Who cares that Elvis Presley didn’t write “Hound Dog” (Lieber & Stoller)? Who cares that Edith Piaf didn’t write “Je ne regrette rien” (Doumont & Vaucaire)? Who cares if Jimi Hendrix didn’t compose “Hey Joe” (Billy Roberts)? Each made history and moved countless millions of people with their versions. What’s more, how would those songs sound if sung by their respective authors? The answer is easy: disappointing in most cases.
If it’s worth singing, sing it well
So I can’t knock people singing “covers”. It’s a tribute. If a song is worth writing, it is worth singing well. And for me, the better the singer the happier we should be. Yes, even if that singer is Celine Dion, Nana Mouskouri or in this case the winner of a TV show.

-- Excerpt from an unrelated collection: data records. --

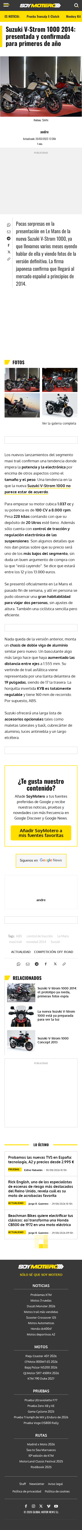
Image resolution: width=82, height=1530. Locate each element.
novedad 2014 (36, 942)
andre (44, 131)
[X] (8, 252)
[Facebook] (8, 245)
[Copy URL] (8, 258)
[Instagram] (33, 1506)
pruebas (13, 1169)
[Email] (8, 231)
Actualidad (21, 951)
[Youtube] (56, 1506)
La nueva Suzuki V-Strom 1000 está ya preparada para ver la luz (56, 1015)
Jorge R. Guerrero (38, 1203)
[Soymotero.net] (41, 1266)
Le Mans (63, 936)
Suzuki (55, 942)
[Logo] (40, 5)
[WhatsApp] (8, 224)
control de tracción (40, 936)
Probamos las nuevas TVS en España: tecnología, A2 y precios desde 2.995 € (41, 1159)
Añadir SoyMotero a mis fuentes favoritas (41, 832)
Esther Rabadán (33, 1170)
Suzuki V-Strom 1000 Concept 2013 (53, 1040)
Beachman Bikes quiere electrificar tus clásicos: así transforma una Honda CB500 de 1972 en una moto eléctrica (40, 1220)
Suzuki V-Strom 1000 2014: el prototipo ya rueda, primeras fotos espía (57, 992)
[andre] (36, 131)
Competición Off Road (53, 951)
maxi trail (15, 942)
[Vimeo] (48, 1506)
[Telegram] (8, 238)
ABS (19, 936)
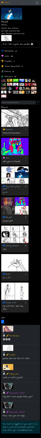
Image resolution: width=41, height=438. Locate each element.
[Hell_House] (3, 84)
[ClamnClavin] (21, 84)
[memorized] (9, 92)
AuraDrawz (14, 335)
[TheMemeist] (15, 88)
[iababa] (27, 80)
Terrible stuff (11, 302)
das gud (9, 217)
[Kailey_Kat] (21, 92)
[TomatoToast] (15, 84)
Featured (9, 129)
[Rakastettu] (33, 92)
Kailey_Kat (13, 374)
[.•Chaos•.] (9, 88)
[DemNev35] (15, 92)
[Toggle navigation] (37, 3)
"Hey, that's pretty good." (11, 187)
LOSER (12, 354)
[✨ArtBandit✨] (3, 80)
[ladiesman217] (3, 92)
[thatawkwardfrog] (15, 80)
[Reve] (9, 80)
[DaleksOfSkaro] (27, 88)
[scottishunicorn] (33, 80)
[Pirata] (27, 84)
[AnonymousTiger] (33, 88)
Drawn (6, 2)
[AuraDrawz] (9, 84)
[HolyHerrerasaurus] (33, 84)
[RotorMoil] (3, 96)
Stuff (8, 274)
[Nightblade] (21, 88)
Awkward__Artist (17, 393)
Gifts (7, 158)
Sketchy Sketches (12, 245)
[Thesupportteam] (21, 80)
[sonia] (3, 88)
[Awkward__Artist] (27, 92)
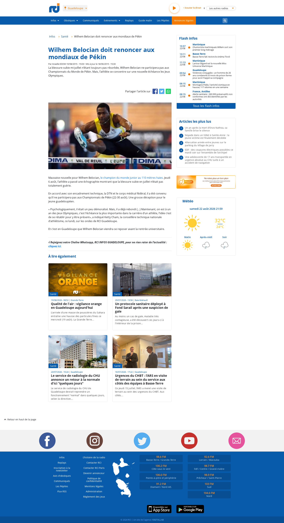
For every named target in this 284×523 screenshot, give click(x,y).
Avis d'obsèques (62, 475)
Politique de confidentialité (94, 480)
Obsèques (69, 20)
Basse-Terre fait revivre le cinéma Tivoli (211, 56)
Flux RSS (62, 491)
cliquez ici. (55, 246)
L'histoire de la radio (94, 457)
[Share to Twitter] (161, 91)
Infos (53, 20)
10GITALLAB (158, 519)
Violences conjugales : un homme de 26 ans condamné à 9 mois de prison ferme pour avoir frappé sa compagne (212, 75)
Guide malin (145, 20)
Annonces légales (183, 20)
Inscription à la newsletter (62, 469)
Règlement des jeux (94, 496)
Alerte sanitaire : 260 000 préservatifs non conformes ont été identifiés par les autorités (213, 97)
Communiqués (91, 20)
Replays (129, 20)
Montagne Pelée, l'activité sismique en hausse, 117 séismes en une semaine (211, 86)
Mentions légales (94, 486)
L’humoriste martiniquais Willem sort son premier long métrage (212, 48)
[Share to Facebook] (155, 91)
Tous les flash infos (206, 106)
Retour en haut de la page (21, 419)
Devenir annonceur (94, 473)
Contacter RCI (93, 462)
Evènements (110, 20)
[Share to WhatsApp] (168, 91)
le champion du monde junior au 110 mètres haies (131, 178)
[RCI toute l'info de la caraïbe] (54, 8)
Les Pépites (163, 20)
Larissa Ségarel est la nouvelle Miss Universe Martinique (209, 64)
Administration (94, 491)
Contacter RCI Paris (94, 467)
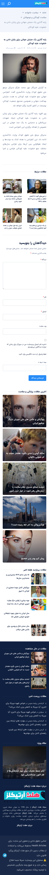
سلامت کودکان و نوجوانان (34, 17)
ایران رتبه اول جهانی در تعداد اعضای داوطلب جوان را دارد (12, 226)
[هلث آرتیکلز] (41, 4)
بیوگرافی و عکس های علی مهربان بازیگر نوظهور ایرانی (16, 655)
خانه (44, 12)
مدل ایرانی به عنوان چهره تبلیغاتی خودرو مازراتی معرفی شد (16, 615)
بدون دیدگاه (9, 48)
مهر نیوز (40, 48)
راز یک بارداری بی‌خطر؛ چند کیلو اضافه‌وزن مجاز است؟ (37, 226)
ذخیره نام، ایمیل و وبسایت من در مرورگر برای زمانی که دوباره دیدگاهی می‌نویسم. (26, 345)
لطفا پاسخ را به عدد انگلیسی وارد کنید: (32, 354)
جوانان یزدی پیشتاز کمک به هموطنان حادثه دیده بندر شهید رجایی (13, 199)
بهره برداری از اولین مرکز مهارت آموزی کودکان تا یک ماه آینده (18, 602)
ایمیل (43, 311)
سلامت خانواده (31, 12)
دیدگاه (43, 259)
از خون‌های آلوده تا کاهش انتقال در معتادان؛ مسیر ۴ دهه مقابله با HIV (37, 199)
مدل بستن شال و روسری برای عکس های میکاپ (18, 628)
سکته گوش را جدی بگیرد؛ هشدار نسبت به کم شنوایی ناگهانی (17, 668)
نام (44, 297)
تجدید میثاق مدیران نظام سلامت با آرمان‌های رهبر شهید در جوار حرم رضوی (16, 682)
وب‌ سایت (42, 326)
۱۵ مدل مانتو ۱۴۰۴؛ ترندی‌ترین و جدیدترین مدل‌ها (17, 576)
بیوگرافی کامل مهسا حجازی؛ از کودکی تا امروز (18, 589)
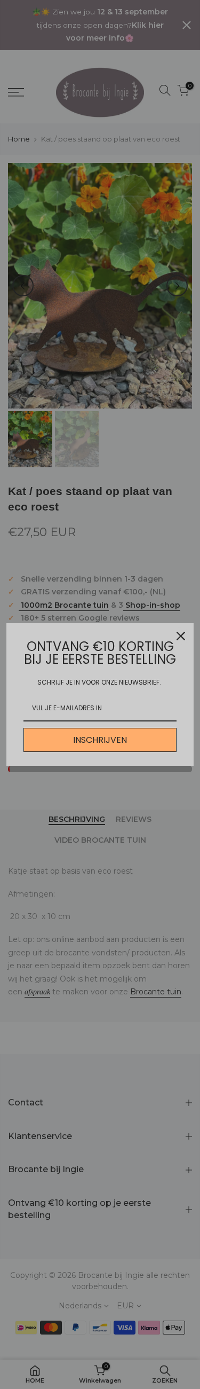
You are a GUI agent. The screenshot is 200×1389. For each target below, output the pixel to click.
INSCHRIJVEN (100, 740)
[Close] (181, 636)
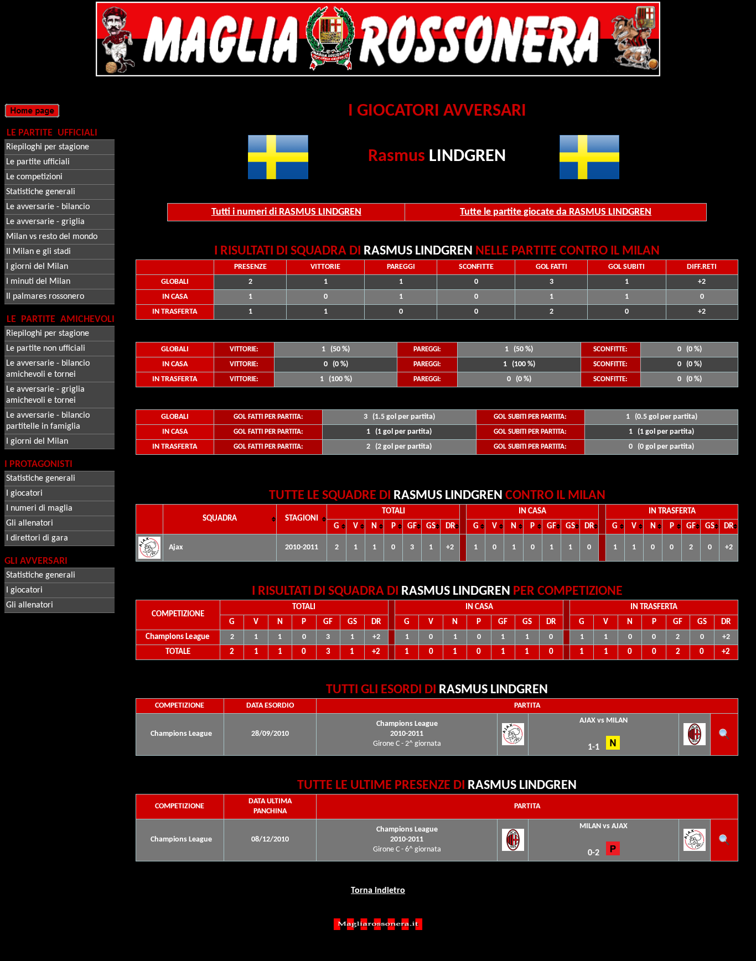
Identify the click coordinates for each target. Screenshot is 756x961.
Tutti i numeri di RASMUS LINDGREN (286, 212)
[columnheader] (220, 519)
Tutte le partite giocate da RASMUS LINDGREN (555, 212)
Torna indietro (378, 890)
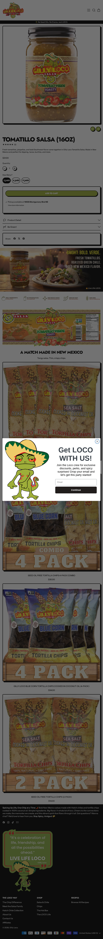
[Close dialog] (97, 441)
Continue (76, 490)
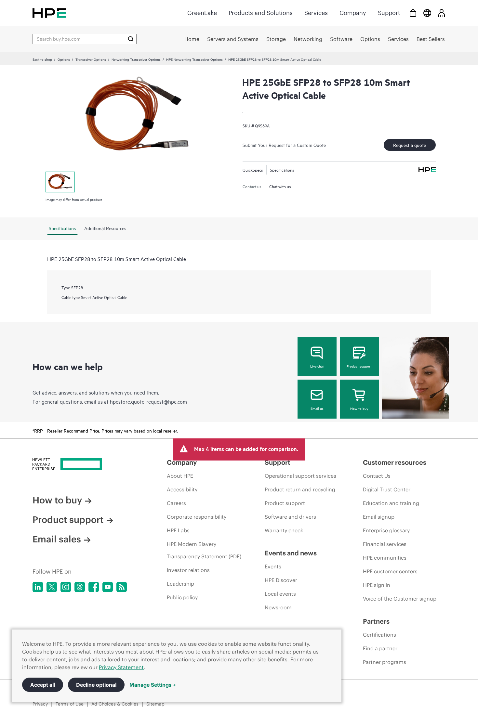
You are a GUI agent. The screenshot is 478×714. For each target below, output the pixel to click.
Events (273, 566)
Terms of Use (70, 704)
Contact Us (377, 476)
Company (352, 13)
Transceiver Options (90, 59)
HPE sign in (376, 585)
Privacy (40, 704)
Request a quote (409, 145)
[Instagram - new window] (65, 587)
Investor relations (188, 570)
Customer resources (394, 462)
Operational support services (300, 476)
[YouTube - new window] (107, 587)
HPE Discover (281, 580)
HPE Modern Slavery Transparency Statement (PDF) (204, 550)
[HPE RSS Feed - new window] (121, 587)
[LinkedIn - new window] (38, 587)
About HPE (180, 476)
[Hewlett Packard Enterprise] (49, 13)
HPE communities (384, 557)
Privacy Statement (121, 667)
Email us (317, 408)
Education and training (391, 503)
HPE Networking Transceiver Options (194, 59)
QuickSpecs (253, 170)
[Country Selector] (427, 13)
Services (316, 13)
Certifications (379, 634)
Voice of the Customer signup (399, 598)
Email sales (57, 539)
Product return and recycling (300, 489)
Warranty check (284, 530)
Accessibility (182, 489)
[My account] (441, 13)
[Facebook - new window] (93, 587)
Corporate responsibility (196, 516)
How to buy (359, 408)
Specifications (282, 170)
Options (64, 59)
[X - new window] (51, 587)
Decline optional (96, 685)
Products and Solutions (261, 13)
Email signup (378, 516)
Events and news (291, 553)
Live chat (317, 366)
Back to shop (42, 59)
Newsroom (278, 607)
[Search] (131, 39)
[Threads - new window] (79, 587)
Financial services (384, 544)
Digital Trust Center (386, 489)
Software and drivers (290, 516)
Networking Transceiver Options (136, 59)
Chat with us (280, 186)
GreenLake (202, 13)
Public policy (182, 597)
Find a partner (380, 648)
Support (389, 13)
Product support (359, 366)
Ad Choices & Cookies (115, 704)
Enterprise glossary (386, 530)
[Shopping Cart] (413, 13)
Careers (176, 503)
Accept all (42, 685)
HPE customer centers (390, 571)
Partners (376, 621)
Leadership (180, 583)
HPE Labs (178, 530)
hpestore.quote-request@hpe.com (148, 401)
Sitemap (155, 704)
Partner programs (384, 662)
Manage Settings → (152, 685)
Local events (280, 594)
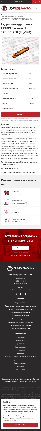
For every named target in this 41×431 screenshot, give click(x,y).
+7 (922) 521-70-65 (14, 120)
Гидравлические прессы (20, 316)
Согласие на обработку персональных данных (20, 357)
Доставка (20, 344)
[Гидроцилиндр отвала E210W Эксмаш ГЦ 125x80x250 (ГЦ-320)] (20, 51)
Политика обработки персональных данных (20, 360)
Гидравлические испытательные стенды (20, 309)
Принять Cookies (20, 425)
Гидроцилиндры (20, 303)
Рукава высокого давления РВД (20, 325)
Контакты (20, 366)
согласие (5, 414)
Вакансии (20, 353)
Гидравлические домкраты (20, 312)
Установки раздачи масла (20, 319)
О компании (20, 337)
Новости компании (20, 363)
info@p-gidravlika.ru (20, 283)
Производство (20, 341)
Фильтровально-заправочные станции (20, 322)
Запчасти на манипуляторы (20, 328)
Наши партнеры (20, 347)
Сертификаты (20, 350)
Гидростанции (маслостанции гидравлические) (20, 306)
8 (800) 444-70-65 (19, 2)
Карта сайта (20, 369)
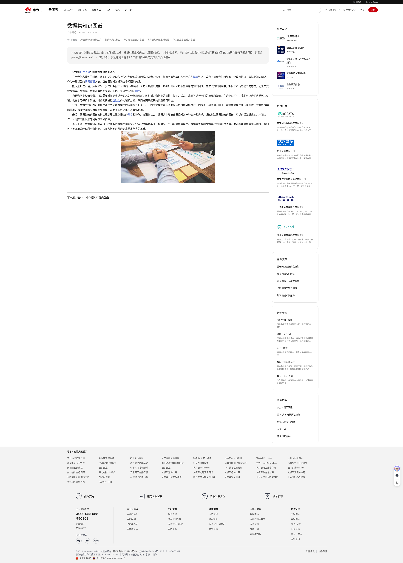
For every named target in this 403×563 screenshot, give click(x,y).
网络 (137, 91)
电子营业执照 (85, 558)
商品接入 (213, 519)
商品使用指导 (174, 519)
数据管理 (90, 81)
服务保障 (254, 524)
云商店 (53, 10)
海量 (195, 77)
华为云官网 (296, 534)
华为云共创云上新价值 (158, 40)
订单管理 (295, 529)
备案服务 (80, 524)
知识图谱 (85, 72)
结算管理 (213, 529)
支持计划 (254, 529)
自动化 (116, 100)
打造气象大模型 (112, 40)
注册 (373, 9)
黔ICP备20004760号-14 (125, 551)
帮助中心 (254, 514)
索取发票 (172, 529)
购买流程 (172, 514)
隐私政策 (323, 551)
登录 (362, 9)
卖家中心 (295, 519)
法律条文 (310, 551)
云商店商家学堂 (257, 519)
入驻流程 (213, 514)
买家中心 (295, 514)
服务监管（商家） (218, 524)
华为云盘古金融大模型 (184, 40)
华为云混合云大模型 (134, 40)
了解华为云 (132, 524)
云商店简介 (132, 514)
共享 (130, 114)
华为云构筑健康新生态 (90, 40)
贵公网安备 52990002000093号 (111, 558)
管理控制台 (255, 534)
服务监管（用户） (177, 524)
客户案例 (131, 519)
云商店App (373, 2)
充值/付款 (296, 524)
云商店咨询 (81, 527)
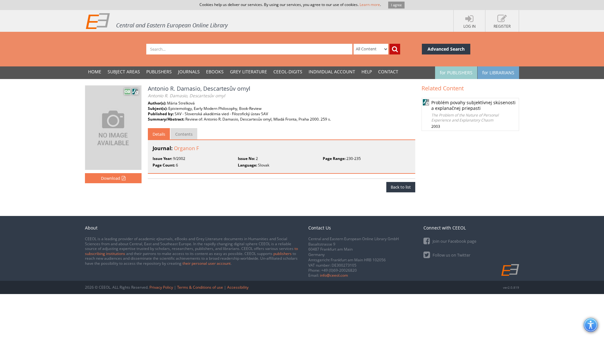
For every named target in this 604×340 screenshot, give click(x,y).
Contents (184, 134)
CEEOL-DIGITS (287, 72)
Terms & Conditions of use (200, 287)
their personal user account (206, 263)
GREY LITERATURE (248, 72)
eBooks (215, 72)
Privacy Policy (161, 287)
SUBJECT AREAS (124, 72)
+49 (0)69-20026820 (339, 270)
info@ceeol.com (334, 275)
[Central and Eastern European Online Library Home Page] (157, 20)
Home (94, 72)
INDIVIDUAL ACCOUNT (332, 72)
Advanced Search (446, 49)
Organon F (186, 148)
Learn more (370, 4)
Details (159, 134)
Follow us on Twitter (451, 255)
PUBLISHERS (159, 72)
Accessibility (238, 287)
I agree (396, 5)
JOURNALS (189, 72)
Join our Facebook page (454, 241)
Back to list (401, 187)
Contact (388, 72)
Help (366, 72)
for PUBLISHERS (456, 73)
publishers (282, 253)
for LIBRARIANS (498, 73)
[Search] (394, 49)
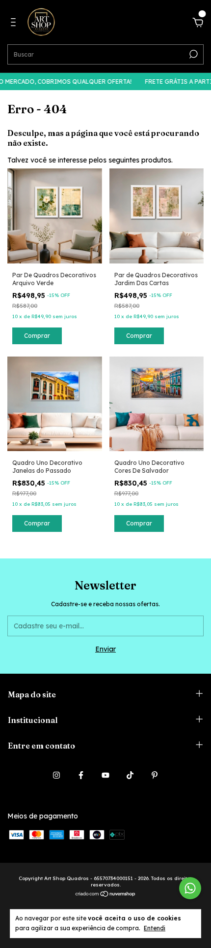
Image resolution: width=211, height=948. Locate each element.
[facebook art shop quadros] (81, 775)
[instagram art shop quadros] (56, 775)
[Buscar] (192, 54)
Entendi (154, 928)
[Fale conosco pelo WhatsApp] (190, 888)
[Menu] (15, 23)
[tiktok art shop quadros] (130, 775)
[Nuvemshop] (105, 894)
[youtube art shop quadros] (105, 775)
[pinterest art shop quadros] (154, 775)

Coming back to “Wild Horses”, Boyle has indeed created a superb version. Yes, it’s a bit incongruous Susan Boyle slipping into a song made famous by Mick Jagger. But she breathes new life into the song. When you look at it from a songwriting perspective, “Wild Horses” is basically a magnificent melody and structure with dubious lyrics. I’m not sure how Boyle manages to put such emotion into Jagger’s mild misogyny, but she does. Being a nice guy at heart, I salute verses such as:
I watched you suffer a dull aching pain
Now you decided to show me the same
No sweeping exits or offstage lines
Could make me feel bitter or treat you unkind
Wild horses couldn’t drag me away
Wild, wild horses, couldn’t drag me away
But I’ll pass on the rest. We should be thanking Susan Boyle for her voice and heart. We need more of both in the charts.